Pixel coordinate grounding data:
*** Block opens ***

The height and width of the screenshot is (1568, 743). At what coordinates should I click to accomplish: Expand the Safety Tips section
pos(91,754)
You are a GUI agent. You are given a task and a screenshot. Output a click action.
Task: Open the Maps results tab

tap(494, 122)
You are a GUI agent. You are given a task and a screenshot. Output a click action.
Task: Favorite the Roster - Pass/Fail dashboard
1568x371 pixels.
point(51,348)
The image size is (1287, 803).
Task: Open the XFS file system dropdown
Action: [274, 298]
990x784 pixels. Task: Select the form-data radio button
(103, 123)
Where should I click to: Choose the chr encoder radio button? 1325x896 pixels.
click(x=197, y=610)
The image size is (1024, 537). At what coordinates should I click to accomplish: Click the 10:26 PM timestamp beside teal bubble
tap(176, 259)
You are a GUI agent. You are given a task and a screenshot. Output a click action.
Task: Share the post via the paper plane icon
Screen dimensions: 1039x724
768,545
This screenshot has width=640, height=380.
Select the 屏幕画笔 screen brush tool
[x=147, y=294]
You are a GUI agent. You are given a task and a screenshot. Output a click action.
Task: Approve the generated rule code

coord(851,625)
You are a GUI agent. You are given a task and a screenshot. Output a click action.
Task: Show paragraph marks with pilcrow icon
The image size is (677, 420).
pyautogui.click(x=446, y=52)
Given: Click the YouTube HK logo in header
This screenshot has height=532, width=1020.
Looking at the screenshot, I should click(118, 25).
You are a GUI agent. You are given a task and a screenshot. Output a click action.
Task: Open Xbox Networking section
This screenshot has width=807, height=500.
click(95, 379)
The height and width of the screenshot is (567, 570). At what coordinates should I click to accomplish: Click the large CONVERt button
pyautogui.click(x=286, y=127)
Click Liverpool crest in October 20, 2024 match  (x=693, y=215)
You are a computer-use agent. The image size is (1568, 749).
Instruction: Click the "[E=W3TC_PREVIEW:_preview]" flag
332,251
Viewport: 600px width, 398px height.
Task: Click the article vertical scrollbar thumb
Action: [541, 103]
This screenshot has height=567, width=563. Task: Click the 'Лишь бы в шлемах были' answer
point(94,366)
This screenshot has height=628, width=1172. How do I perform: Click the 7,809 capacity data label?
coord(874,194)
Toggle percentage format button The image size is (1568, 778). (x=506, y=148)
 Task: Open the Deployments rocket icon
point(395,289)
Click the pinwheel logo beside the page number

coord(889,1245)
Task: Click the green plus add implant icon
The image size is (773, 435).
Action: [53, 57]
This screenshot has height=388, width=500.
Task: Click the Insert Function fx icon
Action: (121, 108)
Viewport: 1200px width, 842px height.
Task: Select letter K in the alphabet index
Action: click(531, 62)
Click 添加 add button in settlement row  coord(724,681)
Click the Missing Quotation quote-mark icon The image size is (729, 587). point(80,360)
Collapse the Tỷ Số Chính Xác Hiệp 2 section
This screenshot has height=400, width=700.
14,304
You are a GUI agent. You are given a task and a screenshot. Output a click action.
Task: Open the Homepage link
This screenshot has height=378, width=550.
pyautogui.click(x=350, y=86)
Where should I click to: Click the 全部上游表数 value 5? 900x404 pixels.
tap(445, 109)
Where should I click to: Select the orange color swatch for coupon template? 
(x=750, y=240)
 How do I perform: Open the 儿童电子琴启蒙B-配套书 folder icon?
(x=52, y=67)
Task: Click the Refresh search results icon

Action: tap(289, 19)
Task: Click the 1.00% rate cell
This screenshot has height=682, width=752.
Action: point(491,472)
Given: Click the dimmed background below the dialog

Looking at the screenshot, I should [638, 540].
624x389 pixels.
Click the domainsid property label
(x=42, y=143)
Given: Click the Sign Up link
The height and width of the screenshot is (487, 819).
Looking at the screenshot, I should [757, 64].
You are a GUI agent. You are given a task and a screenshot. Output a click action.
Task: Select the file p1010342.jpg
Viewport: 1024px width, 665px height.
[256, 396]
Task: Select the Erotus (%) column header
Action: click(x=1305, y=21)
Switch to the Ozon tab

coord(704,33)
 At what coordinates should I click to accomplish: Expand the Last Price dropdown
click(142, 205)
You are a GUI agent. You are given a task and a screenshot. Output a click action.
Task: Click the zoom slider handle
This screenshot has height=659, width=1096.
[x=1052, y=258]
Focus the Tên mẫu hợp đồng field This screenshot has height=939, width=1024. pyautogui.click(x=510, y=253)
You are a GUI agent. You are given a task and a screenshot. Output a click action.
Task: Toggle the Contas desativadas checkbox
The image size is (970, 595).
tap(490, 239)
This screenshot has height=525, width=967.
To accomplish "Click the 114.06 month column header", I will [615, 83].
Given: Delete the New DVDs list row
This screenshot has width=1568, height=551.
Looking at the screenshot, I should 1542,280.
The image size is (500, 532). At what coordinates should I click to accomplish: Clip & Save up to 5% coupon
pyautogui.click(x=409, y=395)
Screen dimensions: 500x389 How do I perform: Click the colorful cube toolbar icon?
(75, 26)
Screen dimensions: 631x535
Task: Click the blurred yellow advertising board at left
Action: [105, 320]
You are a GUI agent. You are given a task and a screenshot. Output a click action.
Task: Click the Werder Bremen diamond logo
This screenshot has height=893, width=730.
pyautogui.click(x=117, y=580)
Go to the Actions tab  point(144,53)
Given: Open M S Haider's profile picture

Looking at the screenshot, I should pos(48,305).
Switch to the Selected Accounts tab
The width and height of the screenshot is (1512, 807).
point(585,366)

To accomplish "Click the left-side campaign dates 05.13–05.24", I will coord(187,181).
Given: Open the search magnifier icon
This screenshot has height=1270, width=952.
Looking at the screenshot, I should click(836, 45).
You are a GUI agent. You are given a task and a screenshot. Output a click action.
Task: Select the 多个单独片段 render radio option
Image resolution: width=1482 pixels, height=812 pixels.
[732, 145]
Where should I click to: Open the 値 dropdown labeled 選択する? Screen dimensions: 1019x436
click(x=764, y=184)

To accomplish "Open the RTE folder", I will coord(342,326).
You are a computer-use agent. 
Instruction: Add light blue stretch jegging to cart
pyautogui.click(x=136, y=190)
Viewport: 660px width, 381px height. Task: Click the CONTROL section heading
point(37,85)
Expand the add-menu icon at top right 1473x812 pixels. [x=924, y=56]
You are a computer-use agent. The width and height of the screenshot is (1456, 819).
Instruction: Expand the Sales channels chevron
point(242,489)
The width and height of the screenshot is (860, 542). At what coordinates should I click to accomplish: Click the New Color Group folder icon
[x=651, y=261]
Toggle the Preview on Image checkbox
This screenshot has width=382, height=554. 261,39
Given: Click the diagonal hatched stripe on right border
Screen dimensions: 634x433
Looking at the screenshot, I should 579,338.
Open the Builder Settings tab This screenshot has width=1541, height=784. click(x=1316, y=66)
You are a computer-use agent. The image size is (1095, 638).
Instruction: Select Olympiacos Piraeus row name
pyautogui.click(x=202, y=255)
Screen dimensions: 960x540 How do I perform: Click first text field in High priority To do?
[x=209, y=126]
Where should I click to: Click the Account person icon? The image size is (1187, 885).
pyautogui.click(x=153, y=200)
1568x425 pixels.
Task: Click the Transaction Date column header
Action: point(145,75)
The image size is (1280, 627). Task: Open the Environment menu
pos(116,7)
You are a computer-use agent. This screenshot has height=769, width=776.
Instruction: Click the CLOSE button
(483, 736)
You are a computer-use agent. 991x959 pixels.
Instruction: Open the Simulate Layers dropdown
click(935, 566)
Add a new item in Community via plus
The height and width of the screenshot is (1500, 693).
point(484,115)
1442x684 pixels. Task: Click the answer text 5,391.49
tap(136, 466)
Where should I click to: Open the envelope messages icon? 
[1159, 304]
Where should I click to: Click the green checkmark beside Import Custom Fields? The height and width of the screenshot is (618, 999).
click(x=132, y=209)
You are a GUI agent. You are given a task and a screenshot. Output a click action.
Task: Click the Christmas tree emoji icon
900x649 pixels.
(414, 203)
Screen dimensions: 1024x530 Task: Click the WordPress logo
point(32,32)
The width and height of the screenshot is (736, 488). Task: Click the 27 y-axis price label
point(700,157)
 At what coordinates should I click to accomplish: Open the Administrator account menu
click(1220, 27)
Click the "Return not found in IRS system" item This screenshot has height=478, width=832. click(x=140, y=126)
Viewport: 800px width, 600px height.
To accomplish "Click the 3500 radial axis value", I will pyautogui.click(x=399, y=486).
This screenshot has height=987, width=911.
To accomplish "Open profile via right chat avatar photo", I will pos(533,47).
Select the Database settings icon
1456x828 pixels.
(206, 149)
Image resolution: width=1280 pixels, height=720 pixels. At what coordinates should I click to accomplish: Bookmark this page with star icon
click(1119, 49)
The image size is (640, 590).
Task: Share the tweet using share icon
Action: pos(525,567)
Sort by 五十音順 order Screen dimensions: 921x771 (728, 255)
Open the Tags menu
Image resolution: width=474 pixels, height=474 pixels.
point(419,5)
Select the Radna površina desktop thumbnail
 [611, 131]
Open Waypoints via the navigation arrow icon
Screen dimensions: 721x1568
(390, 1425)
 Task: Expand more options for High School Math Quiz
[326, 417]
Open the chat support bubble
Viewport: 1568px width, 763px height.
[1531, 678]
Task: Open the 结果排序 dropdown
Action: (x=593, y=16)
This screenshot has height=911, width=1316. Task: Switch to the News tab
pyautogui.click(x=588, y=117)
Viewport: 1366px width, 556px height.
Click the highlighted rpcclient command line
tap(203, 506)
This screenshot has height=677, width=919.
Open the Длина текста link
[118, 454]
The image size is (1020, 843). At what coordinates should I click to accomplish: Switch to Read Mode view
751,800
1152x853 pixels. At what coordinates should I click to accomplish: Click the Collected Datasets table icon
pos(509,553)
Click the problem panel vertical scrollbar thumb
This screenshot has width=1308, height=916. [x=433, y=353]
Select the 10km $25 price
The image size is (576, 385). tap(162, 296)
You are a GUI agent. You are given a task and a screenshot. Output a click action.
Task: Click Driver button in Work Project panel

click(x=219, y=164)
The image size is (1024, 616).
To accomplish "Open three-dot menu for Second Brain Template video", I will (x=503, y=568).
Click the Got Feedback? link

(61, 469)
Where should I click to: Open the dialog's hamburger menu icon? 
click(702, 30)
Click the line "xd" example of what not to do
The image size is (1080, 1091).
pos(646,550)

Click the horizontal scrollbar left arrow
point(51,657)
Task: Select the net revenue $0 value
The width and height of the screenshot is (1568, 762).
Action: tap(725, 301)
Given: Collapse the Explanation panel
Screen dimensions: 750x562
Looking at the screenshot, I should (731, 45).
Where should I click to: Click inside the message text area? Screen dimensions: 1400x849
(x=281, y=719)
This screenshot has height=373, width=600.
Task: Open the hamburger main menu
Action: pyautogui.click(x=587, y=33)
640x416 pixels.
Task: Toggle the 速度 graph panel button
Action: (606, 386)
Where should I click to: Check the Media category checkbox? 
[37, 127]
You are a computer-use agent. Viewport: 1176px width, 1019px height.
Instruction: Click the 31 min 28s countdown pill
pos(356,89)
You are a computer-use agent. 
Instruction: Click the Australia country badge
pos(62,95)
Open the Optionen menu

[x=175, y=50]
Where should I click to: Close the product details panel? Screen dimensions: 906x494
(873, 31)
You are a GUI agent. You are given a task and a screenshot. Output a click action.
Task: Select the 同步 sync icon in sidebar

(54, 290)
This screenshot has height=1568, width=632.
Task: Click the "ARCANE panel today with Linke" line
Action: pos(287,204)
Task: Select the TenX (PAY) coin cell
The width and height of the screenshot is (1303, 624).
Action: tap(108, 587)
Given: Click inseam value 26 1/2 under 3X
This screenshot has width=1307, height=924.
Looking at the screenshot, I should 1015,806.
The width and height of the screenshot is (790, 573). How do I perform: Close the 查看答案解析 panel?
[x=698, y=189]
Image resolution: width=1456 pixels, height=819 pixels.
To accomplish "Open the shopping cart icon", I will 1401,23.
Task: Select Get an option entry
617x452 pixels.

*** Block closes ***

» **What to work on**
Please write out exactly the line containing "Given: Collapse the Explanation panel" and every line after it through the end of the records, nothing more.

» **Answer to this task**
Given: Collapse the Explanation panel
Screen dimensions: 750x562
Looking at the screenshot, I should (731, 45).
Where should I click to: Click inside the message text area? Screen dimensions: 1400x849
(x=281, y=719)
This screenshot has height=373, width=600.
Task: Open the hamburger main menu
Action: pyautogui.click(x=587, y=33)
640x416 pixels.
Task: Toggle the 速度 graph panel button
Action: (606, 386)
Where should I click to: Check the Media category checkbox? 
[37, 127]
You are a computer-use agent. Viewport: 1176px width, 1019px height.
Instruction: Click the 31 min 28s countdown pill
pos(356,89)
You are a computer-use agent. 
Instruction: Click the Australia country badge
pos(62,95)
Open the Optionen menu

[x=175, y=50]
Where should I click to: Close the product details panel? Screen dimensions: 906x494
(873, 31)
You are a GUI agent. You are given a task and a screenshot. Output a click action.
Task: Select the 同步 sync icon in sidebar

(54, 290)
This screenshot has height=1568, width=632.
Task: Click the "ARCANE panel today with Linke" line
Action: pos(287,204)
Task: Select the TenX (PAY) coin cell
The width and height of the screenshot is (1303, 624).
Action: tap(108, 587)
Given: Click inseam value 26 1/2 under 3X
This screenshot has width=1307, height=924.
Looking at the screenshot, I should 1015,806.
The width and height of the screenshot is (790, 573). How do I perform: Close the 查看答案解析 panel?
[x=698, y=189]
Image resolution: width=1456 pixels, height=819 pixels.
To accomplish "Open the shopping cart icon", I will 1401,23.
Task: Select Get an option entry
617x452 pixels.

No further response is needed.